Le mécanisme carbone de Paris obtient sa première certification officielle

Un projet de cuisinières propres au Myanmar vient d’obtenir la première certification de crédits carbone sous l’article 6.4 de l’Accord de Paris. Il reste à savoir si la rigueur retrouvée des marchés carbone sera-t-elle à la hauteur de l’urgence climatique.

L’Organisation des Nations Unies a officiellement validé, le 26 février dernier, les premiers crédits carbone délivrés au titre de l’article 6.4 de l’Accord de Paris, le nouveau dispositif international chargé d’encadrer les échanges de droits d’émission entre États et acteurs privés.

Ce mécanisme permet à un pays d’utiliser des crédits générés par des projets de réduction d’émissions menés ailleurs pour atteindre ses propres objectifs climatiques. Pour cette première historique, c’est une initiative de cuisinières propres au Myanmar qui a été retenue.

La Corée du Sud, huitième émetteur mondial de gaz à effet de serre, en assurera le financement pour compenser une partie de ses émissions. « Plus de deux milliards de personnes dans le monde n’ont pas accès à la cuisson propre, ce qui tue des millions de personnes chaque année », a rappelé Simon Stiell, secrétaire exécutif d’ONU Changement climatique, en évoquant ce projet issu de l’ancien Mécanisme de Développement Propre (MDP).

Une refonte pour regagner en crédibilité

Hérité du Protocole de Kyoto, le MDP avait fini par discréditer les marchés carbone à cause de ses failles méthodologiques. Sa transition vers le cadre rénové de l’article 6.4 marque une volonté de rupture nette avec les pratiques opaques et la surévaluation des crédits du passé.

La validation récente n’a toutefois pas été un long fleuve tranquille. Le comité onusien chargé de l’examen a revu drastiquement les estimations initiales, réduisant de 41 % les réductions d’émissions escomptées.

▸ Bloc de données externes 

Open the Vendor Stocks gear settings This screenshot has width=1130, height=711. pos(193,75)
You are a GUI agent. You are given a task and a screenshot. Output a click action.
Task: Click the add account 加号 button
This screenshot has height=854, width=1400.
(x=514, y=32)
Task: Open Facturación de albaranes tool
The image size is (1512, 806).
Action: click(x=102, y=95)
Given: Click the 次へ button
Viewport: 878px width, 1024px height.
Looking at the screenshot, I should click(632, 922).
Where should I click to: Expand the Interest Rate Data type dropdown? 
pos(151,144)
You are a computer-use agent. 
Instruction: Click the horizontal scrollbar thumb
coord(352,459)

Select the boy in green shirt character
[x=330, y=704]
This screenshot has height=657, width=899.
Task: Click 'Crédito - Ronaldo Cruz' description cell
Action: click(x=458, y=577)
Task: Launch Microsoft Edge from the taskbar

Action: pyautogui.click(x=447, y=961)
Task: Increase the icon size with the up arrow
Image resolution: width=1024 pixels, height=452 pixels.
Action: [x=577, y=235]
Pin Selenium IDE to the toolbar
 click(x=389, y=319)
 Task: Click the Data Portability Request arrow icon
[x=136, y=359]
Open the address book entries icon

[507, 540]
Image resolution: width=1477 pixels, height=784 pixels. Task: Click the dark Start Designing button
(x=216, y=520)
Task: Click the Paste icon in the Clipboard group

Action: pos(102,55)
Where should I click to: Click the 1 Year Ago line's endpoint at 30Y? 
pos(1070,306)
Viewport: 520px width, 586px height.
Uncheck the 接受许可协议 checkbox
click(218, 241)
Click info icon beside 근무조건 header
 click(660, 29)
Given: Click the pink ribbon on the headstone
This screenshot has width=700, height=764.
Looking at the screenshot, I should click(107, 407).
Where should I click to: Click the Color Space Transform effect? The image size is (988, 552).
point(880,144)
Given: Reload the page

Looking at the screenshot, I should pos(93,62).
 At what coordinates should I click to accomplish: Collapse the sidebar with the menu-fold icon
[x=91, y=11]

Soit désormais près de 42 000 tonnes de CO₂ équivalent par an.

En cause : une révision à la baisse des hypothèses de départ, notamment du taux de biomasse non renouvelable, passé de 90 % à 36 %. Une correction technique qui aura des répercussions à la fois financières et politiques.

165 projets en attente et des milliards en jeu

Prévu sur 28 ans, le projet birman devrait, selon Stiell, générer des bénéfices sanitaires mesurables, préserver les forêts et produire des résultats climatiques tangibles. Ce sont autant d’atouts qui le distinguent des expériences passées du MDP.

Si la rigueur des nouvelles méthodes suscite un consensus favorable, certains spécialistes redoutent toutefois que des révisions aussi prudentes ne limitent la capacité du mécanisme à produire suffisamment de crédits pour soutenir la transition mondiale vers la neutralité carbone.

D’autant que les économistes estiment qu’il faudra mobiliser plusieurs milliers de milliards de dollars par an d’ici 2050 pour décarboner l’économie mondiale. Par ailleurs, le projet du Myanmar n’est donc qu’un premier test pour un système qui devra bientôt statuer sur 165 autres initiatives en attente d’approbation.